A membrane type storage tank, which includes a heat insulation part directly receiving a load of the liquefied gas, includes a portion heavily impacted by sloshing and a portion less impacted by sloshing. If heat insulation panels having the same strengths are disposed over the entire surface of the storage tank without considering this, (1) the portion of the storage tank heavily impacted by sloshing is relatively vulnerable, and (2) the portion of the storage tank less impacted by sloshing causes over-consumption of a heat insulation material.
Therefore, embodiments of the present invention provide a membrane type storage tank which includes a heat insulation part, specifically optimally-disposed heat insulation panels, by taking into account liquefied gas-induced impact on the storage tank.
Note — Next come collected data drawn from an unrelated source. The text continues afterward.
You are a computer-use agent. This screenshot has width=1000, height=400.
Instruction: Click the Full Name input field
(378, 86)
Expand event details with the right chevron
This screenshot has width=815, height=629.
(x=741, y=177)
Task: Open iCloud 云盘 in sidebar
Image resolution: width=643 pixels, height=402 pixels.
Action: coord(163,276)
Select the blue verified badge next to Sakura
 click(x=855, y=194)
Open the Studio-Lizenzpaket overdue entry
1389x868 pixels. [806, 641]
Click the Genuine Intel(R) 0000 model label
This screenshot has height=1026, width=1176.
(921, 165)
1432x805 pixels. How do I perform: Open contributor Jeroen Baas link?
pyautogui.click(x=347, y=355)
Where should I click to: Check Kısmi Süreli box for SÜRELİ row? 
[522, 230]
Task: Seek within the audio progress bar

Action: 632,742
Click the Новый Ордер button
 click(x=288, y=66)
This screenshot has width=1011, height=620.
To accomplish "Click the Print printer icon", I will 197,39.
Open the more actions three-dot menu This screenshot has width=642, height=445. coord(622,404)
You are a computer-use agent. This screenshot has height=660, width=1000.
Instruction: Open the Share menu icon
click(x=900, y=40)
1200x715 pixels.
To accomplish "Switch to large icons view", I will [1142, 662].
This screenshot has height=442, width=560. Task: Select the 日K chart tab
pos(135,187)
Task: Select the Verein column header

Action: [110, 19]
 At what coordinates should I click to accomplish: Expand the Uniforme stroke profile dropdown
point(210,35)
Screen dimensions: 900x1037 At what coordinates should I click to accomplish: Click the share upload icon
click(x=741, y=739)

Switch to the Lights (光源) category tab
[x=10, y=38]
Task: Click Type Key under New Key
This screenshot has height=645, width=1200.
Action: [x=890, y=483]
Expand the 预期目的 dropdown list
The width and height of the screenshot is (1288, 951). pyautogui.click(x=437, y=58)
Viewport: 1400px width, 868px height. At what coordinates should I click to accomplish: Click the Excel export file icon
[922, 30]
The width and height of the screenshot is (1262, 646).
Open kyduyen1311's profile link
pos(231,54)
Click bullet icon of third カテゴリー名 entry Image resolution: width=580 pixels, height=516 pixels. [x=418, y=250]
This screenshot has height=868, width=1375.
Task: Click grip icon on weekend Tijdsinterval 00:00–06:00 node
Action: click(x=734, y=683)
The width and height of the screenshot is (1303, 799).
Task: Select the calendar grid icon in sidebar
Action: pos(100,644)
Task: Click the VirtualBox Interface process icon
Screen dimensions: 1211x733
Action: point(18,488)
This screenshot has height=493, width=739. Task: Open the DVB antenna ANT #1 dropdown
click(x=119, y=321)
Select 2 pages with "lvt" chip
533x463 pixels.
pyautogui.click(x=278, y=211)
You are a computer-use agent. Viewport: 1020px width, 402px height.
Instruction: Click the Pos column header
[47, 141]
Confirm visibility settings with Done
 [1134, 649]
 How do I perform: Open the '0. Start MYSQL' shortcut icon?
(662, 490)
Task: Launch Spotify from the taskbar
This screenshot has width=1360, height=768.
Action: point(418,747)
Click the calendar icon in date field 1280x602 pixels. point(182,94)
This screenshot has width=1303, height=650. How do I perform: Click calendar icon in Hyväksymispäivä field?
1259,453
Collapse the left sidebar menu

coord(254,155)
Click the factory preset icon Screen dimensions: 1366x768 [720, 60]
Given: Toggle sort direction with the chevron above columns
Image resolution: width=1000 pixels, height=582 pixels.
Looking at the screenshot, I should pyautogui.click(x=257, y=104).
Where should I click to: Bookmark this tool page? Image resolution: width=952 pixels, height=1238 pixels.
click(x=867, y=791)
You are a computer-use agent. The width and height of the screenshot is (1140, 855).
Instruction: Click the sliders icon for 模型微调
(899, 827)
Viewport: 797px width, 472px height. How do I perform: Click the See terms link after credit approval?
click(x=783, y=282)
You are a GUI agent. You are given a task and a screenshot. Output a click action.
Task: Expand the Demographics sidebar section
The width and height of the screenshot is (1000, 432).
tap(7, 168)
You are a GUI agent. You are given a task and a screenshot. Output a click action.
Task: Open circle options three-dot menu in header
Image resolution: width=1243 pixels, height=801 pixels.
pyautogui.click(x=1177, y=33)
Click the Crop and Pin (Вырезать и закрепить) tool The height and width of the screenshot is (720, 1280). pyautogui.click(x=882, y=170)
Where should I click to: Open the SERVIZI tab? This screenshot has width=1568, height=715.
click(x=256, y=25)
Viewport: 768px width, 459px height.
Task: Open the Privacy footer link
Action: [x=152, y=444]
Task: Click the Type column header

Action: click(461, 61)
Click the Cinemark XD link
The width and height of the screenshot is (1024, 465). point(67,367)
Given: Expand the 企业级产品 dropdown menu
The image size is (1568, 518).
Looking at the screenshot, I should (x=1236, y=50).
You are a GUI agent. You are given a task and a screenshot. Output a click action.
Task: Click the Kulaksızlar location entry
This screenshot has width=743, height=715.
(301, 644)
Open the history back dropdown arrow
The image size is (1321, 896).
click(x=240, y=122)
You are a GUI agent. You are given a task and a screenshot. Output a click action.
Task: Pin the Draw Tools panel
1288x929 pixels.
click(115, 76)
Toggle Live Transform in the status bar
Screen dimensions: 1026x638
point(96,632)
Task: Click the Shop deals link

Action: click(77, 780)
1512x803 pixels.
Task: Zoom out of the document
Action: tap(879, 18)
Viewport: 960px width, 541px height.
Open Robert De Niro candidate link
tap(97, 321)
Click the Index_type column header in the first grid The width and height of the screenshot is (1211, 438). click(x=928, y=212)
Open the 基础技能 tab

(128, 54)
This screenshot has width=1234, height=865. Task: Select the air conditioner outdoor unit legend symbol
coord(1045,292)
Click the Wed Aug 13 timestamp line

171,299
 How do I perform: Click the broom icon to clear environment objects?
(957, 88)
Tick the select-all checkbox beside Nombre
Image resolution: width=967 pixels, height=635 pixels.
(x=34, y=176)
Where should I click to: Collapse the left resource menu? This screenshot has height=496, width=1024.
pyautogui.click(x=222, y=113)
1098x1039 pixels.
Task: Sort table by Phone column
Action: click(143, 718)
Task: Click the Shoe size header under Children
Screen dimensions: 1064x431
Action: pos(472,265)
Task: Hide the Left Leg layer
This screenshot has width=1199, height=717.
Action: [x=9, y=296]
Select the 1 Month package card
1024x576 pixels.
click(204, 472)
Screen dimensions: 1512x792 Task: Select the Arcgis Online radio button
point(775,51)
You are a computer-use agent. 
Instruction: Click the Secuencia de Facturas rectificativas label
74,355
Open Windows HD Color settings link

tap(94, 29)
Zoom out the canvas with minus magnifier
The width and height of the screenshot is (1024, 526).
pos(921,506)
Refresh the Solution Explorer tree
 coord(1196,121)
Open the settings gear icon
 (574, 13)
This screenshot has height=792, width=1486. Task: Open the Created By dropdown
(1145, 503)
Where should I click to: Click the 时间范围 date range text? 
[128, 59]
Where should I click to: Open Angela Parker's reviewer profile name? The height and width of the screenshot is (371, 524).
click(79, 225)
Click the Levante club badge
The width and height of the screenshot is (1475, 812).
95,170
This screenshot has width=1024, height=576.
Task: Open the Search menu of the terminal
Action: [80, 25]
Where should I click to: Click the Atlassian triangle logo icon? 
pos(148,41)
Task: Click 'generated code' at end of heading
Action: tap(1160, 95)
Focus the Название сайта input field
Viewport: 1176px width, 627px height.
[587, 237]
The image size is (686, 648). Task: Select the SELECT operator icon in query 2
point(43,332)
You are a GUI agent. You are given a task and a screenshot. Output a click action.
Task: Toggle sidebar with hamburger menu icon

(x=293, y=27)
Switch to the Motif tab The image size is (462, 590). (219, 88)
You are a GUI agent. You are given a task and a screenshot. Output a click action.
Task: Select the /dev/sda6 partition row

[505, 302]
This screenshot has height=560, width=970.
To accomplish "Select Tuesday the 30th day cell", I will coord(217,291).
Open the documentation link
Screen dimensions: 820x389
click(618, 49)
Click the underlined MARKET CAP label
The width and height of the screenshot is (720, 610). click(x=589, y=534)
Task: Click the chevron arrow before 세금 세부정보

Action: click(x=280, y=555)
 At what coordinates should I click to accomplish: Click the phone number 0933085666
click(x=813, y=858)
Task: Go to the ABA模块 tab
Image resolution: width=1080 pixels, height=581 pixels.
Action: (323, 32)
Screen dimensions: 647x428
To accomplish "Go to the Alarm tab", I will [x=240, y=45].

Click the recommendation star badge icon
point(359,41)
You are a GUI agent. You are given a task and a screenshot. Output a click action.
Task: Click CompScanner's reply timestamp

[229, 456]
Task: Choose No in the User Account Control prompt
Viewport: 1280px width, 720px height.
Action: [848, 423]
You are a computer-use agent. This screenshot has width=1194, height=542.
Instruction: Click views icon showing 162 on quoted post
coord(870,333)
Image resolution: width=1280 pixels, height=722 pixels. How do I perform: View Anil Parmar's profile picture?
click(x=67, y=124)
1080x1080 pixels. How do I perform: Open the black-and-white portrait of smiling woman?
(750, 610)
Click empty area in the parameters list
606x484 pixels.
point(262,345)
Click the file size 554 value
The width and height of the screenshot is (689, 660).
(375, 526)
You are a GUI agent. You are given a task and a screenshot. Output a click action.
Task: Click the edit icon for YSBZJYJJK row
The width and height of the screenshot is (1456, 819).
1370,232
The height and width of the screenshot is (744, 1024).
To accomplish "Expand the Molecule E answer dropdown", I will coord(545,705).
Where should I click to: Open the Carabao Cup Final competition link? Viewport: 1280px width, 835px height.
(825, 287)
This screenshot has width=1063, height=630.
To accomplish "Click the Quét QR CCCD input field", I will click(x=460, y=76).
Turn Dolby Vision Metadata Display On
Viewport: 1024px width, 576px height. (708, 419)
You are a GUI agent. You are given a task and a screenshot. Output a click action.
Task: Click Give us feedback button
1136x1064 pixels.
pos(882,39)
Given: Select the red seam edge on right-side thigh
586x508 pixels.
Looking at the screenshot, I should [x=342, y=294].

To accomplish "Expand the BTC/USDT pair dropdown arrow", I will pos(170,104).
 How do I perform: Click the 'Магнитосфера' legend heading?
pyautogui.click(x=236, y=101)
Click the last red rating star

In accordance with one aspect of the present invention, there is provided a liquefied gas storage tank including a heat insulation part, wherein the heat insulation part includes a plurality of regions in which heat insulation panels having different densities are disposed, respectively, the plurality of regions being divided based on impact on the storage tank due to a load of liquefied gas and sloshing of the liquefied gas.
The plurality of regions may include: a first density region formed on a bottom surface of the storage tank; and a second density region formed on upper and side surfaces of the storage tank.
A heat insulation panel disposed in the second density region may have a higher density than a heat insulation panel disposed in the first density region.
The plurality of regions may include: a third density region formed on a bottom surface of the storage tank; a fourth density region formed on front, side and back surfaces of the storage tank; and a fifth density region formed on an upper surface of the storage tank.
A heat insulation panel disposed in the fifth density region may have a higher density than a heat insulation panel disposed in the fourth density region, and a heat insulation panel disposed in the third density region may have a lower density than a heat insulation panel disposed in the fourth density region.
The plurality of regions may further include: a sixth density region formed at a central portion on the upper surface of the storage tank to be surrounded by the fifth density region.
A heat insulation panel disposed in the sixth density region may have a lower density than a heat insulation panel disposed in the fifth density region.
The plurality of regions may further include: a seventh density region formed on a portion of each of the front, side and back surfaces of the storage tank below the fourth density region.
A heat insulation panel disposed in the seventh density region may have a higher density than a heat insulation panel disposed in the fourth density region.
The fourth density region may protrude upwardly toward the fifth density region.
The liquefied gas storage tank may be a membrane-type storage tank.
In accordance with another aspect of the present invention, there is provided a method of arranging a heat insulation part for a liquefied gas storage tank, including: dividing the heat insulation part into a first region under a load of liquefied gas; a second region impacted by sloshing of the liquefied gas; and a third region other than the first region and the second region; and disposing heat insulation panels in the first to third regions, respectively, such that a heat insulation panel disposed in the second region has a higher density than a heat insulation panel disposed in the first region and a heat insulation panel disposed in the third region has a higher density than the heat insulation panel disposed in the first region.
The heat insulation part may include reinforced polyurethane foam (R-PUF).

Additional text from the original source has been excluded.